# TASK DETAILS
Type again, exactly, the lines below from the start through the line that includes "Screen dimensions: 910x844".

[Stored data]
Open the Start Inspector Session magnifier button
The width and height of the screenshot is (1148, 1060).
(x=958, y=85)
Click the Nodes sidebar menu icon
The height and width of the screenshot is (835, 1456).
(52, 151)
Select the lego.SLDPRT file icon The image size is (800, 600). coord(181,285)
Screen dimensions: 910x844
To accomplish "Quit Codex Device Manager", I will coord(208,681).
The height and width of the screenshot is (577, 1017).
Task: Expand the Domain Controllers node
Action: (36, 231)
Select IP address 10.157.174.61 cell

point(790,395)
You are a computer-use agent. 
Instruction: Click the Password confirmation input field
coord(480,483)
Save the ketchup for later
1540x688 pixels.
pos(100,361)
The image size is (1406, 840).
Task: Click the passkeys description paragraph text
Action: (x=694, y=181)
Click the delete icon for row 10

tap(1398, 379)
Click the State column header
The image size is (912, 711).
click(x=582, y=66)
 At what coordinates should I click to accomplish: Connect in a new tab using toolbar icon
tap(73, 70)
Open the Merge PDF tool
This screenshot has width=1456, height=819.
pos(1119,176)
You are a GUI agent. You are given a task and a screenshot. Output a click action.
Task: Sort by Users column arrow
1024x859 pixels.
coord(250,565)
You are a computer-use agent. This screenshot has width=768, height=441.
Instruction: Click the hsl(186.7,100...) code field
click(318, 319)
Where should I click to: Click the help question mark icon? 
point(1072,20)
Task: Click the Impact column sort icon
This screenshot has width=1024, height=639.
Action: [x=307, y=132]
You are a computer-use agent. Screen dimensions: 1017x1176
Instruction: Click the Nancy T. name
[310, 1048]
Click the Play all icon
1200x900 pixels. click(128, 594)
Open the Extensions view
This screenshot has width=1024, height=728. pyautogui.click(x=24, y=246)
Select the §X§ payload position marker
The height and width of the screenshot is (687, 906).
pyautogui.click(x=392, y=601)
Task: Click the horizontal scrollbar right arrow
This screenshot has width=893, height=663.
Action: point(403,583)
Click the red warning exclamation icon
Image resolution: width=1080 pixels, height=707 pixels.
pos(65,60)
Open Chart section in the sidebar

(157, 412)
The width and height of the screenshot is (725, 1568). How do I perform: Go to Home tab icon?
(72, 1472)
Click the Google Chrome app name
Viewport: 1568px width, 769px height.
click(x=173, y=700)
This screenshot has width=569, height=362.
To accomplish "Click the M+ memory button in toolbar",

# EXERCISE RESULT
Open the Start Inspector Session magnifier button
The width and height of the screenshot is (1148, 1060).
(x=958, y=85)
Click the Nodes sidebar menu icon
The height and width of the screenshot is (835, 1456).
(52, 151)
Select the lego.SLDPRT file icon The image size is (800, 600). coord(181,285)
Screen dimensions: 910x844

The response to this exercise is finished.